(Task)
Substitute "Where do I click to" for every occurrence of "Where should I click to" in the listing below, and reproduce all other text unchanged.

(Data lines)
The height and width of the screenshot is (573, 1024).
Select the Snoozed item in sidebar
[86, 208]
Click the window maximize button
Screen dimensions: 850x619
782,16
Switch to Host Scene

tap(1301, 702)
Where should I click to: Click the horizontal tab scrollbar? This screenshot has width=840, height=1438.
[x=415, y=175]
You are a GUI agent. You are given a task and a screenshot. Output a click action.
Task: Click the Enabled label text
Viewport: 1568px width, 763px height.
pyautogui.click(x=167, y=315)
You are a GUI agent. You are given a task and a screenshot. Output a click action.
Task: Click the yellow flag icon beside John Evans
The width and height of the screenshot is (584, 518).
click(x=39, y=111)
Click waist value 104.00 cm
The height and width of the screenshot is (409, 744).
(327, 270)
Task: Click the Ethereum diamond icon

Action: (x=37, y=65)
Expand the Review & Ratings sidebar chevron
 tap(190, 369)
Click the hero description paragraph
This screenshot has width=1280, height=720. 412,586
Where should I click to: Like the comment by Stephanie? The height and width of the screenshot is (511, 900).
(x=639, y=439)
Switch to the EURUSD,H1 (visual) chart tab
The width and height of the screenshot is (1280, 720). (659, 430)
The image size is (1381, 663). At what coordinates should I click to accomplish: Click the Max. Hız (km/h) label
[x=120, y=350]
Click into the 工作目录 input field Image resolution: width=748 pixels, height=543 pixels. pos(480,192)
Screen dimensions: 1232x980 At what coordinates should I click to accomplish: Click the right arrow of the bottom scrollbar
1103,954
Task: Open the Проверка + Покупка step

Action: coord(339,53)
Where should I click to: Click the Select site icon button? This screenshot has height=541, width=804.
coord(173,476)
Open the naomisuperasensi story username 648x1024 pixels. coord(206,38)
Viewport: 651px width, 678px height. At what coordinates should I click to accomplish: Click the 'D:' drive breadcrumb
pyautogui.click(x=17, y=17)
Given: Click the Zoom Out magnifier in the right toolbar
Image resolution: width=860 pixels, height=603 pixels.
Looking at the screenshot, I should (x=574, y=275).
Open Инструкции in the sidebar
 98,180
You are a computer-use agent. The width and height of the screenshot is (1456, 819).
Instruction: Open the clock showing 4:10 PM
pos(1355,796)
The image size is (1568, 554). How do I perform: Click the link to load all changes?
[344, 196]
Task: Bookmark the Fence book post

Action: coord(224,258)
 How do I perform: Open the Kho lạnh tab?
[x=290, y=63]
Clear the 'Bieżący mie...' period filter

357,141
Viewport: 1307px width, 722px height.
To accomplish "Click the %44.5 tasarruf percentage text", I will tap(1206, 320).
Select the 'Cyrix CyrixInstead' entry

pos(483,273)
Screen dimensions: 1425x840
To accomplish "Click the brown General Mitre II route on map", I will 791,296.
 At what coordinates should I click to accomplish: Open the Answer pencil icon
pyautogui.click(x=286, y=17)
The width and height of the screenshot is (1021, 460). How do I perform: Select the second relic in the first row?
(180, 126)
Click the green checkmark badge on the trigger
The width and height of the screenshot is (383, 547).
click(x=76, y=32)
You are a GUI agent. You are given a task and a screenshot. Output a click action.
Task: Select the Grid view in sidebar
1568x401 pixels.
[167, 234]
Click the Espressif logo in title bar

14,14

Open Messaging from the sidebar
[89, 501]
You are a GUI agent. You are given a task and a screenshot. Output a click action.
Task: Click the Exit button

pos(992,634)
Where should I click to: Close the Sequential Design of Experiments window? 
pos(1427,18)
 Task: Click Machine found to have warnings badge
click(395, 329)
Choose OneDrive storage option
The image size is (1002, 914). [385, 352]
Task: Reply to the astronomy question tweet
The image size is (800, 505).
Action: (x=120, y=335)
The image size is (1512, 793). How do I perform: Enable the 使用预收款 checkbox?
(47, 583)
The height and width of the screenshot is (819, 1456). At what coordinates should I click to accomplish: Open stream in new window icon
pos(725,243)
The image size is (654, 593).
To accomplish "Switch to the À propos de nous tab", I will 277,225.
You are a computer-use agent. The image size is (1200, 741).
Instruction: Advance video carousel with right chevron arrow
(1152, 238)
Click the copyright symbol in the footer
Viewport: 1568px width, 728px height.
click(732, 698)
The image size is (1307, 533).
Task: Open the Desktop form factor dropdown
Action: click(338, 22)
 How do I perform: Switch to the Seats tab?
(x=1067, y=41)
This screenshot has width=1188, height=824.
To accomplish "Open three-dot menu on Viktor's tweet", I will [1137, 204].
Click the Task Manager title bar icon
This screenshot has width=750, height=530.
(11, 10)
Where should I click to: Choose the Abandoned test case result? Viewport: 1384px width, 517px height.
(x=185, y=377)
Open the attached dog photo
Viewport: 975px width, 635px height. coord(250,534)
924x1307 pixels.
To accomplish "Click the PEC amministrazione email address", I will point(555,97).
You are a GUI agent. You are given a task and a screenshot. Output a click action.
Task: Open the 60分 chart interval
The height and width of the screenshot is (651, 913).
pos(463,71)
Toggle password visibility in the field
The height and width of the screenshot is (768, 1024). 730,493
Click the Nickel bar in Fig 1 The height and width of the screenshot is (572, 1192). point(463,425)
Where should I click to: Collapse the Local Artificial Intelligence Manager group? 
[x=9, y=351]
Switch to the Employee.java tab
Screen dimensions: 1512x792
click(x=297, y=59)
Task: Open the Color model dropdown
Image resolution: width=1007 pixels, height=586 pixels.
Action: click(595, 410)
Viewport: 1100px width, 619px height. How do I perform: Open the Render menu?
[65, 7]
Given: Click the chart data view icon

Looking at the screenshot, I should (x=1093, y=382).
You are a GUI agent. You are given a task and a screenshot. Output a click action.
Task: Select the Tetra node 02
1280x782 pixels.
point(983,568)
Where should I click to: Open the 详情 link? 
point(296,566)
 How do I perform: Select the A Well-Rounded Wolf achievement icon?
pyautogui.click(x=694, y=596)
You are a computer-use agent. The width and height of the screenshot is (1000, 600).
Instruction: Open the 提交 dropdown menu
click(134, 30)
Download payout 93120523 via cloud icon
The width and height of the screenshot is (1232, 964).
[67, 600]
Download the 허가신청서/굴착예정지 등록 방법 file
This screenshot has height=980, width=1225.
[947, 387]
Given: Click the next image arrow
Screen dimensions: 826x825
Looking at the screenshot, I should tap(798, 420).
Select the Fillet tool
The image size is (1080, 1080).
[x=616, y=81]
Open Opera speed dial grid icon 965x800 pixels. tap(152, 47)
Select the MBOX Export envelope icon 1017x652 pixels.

(Response to this exercise)
The height and width of the screenshot is (573, 1024).
Select the Snoozed item in sidebar
[86, 208]
Click the window maximize button
Screen dimensions: 850x619
782,16
Switch to Host Scene

tap(1301, 702)
Where do I click to: Click the horizontal tab scrollbar? This screenshot has width=840, height=1438.
[x=415, y=175]
You are a GUI agent. You are given a task and a screenshot. Output a click action.
Task: Click the Enabled label text
Viewport: 1568px width, 763px height.
pyautogui.click(x=167, y=315)
You are a GUI agent. You are given a task and a screenshot. Output a click action.
Task: Click the yellow flag icon beside John Evans
The width and height of the screenshot is (584, 518).
click(x=39, y=111)
Click waist value 104.00 cm
The height and width of the screenshot is (409, 744).
(327, 270)
Task: Click the Ethereum diamond icon

Action: (x=37, y=65)
Expand the Review & Ratings sidebar chevron
 tap(190, 369)
Click the hero description paragraph
This screenshot has width=1280, height=720. 412,586
Where do I click to: Like the comment by Stephanie? The height and width of the screenshot is (511, 900).
(x=639, y=439)
Switch to the EURUSD,H1 (visual) chart tab
The width and height of the screenshot is (1280, 720). (659, 430)
The image size is (1381, 663). At what coordinates should I click to accomplish: Click the Max. Hız (km/h) label
[x=120, y=350]
Click into the 工作目录 input field Image resolution: width=748 pixels, height=543 pixels. pos(480,192)
Screen dimensions: 1232x980 At what coordinates should I click to accomplish: Click the right arrow of the bottom scrollbar
1103,954
Task: Open the Проверка + Покупка step

Action: coord(339,53)
Where do I click to: Click the Select site icon button? This screenshot has height=541, width=804.
coord(173,476)
Open the naomisuperasensi story username 648x1024 pixels. coord(206,38)
Viewport: 651px width, 678px height. At what coordinates should I click to accomplish: Click the 'D:' drive breadcrumb
pyautogui.click(x=17, y=17)
Given: Click the Zoom Out magnifier in the right toolbar
Image resolution: width=860 pixels, height=603 pixels.
Looking at the screenshot, I should (x=574, y=275).
Open Инструкции in the sidebar
 98,180
You are a computer-use agent. The width and height of the screenshot is (1456, 819).
Instruction: Open the clock showing 4:10 PM
pos(1355,796)
The image size is (1568, 554). How do I perform: Click the link to load all changes?
[344, 196]
Task: Bookmark the Fence book post

Action: coord(224,258)
 How do I perform: Open the Kho lạnh tab?
[x=290, y=63]
Clear the 'Bieżący mie...' period filter

357,141
Viewport: 1307px width, 722px height.
To accomplish "Click the %44.5 tasarruf percentage text", I will tap(1206, 320).
Select the 'Cyrix CyrixInstead' entry

pos(483,273)
Screen dimensions: 1425x840
To accomplish "Click the brown General Mitre II route on map", I will 791,296.
 At what coordinates should I click to accomplish: Open the Answer pencil icon
pyautogui.click(x=286, y=17)
The width and height of the screenshot is (1021, 460). How do I perform: Select the second relic in the first row?
(180, 126)
Click the green checkmark badge on the trigger
The width and height of the screenshot is (383, 547).
click(x=76, y=32)
You are a GUI agent. You are given a task and a screenshot. Output a click action.
Task: Select the Grid view in sidebar
1568x401 pixels.
[167, 234]
Click the Espressif logo in title bar

14,14

Open Messaging from the sidebar
[89, 501]
You are a GUI agent. You are given a task and a screenshot. Output a click action.
Task: Click the Exit button

pos(992,634)
Where do I click to: Close the Sequential Design of Experiments window? 
pos(1427,18)
 Task: Click Machine found to have warnings badge
click(395, 329)
Choose OneDrive storage option
The image size is (1002, 914). [385, 352]
Task: Reply to the astronomy question tweet
The image size is (800, 505).
Action: (x=120, y=335)
The image size is (1512, 793). How do I perform: Enable the 使用预收款 checkbox?
(47, 583)
The height and width of the screenshot is (819, 1456). At what coordinates should I click to accomplish: Open stream in new window icon
pos(725,243)
The image size is (654, 593).
To accomplish "Switch to the À propos de nous tab", I will 277,225.
You are a computer-use agent. The image size is (1200, 741).
Instruction: Advance video carousel with right chevron arrow
(1152, 238)
Click the copyright symbol in the footer
Viewport: 1568px width, 728px height.
click(732, 698)
The image size is (1307, 533).
Task: Open the Desktop form factor dropdown
Action: click(338, 22)
 How do I perform: Switch to the Seats tab?
(x=1067, y=41)
This screenshot has width=1188, height=824.
To accomplish "Open three-dot menu on Viktor's tweet", I will [1137, 204].
Click the Task Manager title bar icon
This screenshot has width=750, height=530.
(11, 10)
Where do I click to: Choose the Abandoned test case result? Viewport: 1384px width, 517px height.
(x=185, y=377)
Open the attached dog photo
Viewport: 975px width, 635px height. coord(250,534)
924x1307 pixels.
To accomplish "Click the PEC amministrazione email address", I will point(555,97).
You are a GUI agent. You are given a task and a screenshot. Output a click action.
Task: Open the 60分 chart interval
The height and width of the screenshot is (651, 913).
pos(463,71)
Toggle password visibility in the field
The height and width of the screenshot is (768, 1024). 730,493
Click the Nickel bar in Fig 1 The height and width of the screenshot is (572, 1192). point(463,425)
Where do I click to: Collapse the Local Artificial Intelligence Manager group? 
[x=9, y=351]
Switch to the Employee.java tab
Screen dimensions: 1512x792
click(x=297, y=59)
Task: Open the Color model dropdown
Image resolution: width=1007 pixels, height=586 pixels.
Action: click(595, 410)
Viewport: 1100px width, 619px height. How do I perform: Open the Render menu?
[65, 7]
Given: Click the chart data view icon

Looking at the screenshot, I should (x=1093, y=382).
You are a GUI agent. You are given a task and a screenshot. Output a click action.
Task: Select the Tetra node 02
1280x782 pixels.
point(983,568)
Where do I click to: Open the 详情 link? 
point(296,566)
 How do I perform: Select the A Well-Rounded Wolf achievement icon?
pyautogui.click(x=694, y=596)
You are a computer-use agent. The width and height of the screenshot is (1000, 600).
Instruction: Open the 提交 dropdown menu
click(134, 30)
Download payout 93120523 via cloud icon
The width and height of the screenshot is (1232, 964).
[67, 600]
Download the 허가신청서/굴착예정지 등록 방법 file
This screenshot has height=980, width=1225.
[947, 387]
Given: Click the next image arrow
Screen dimensions: 826x825
Looking at the screenshot, I should tap(798, 420).
Select the Fillet tool
The image size is (1080, 1080).
[x=616, y=81]
Open Opera speed dial grid icon 965x800 pixels. tap(152, 47)
Select the MBOX Export envelope icon 1017x652 pixels.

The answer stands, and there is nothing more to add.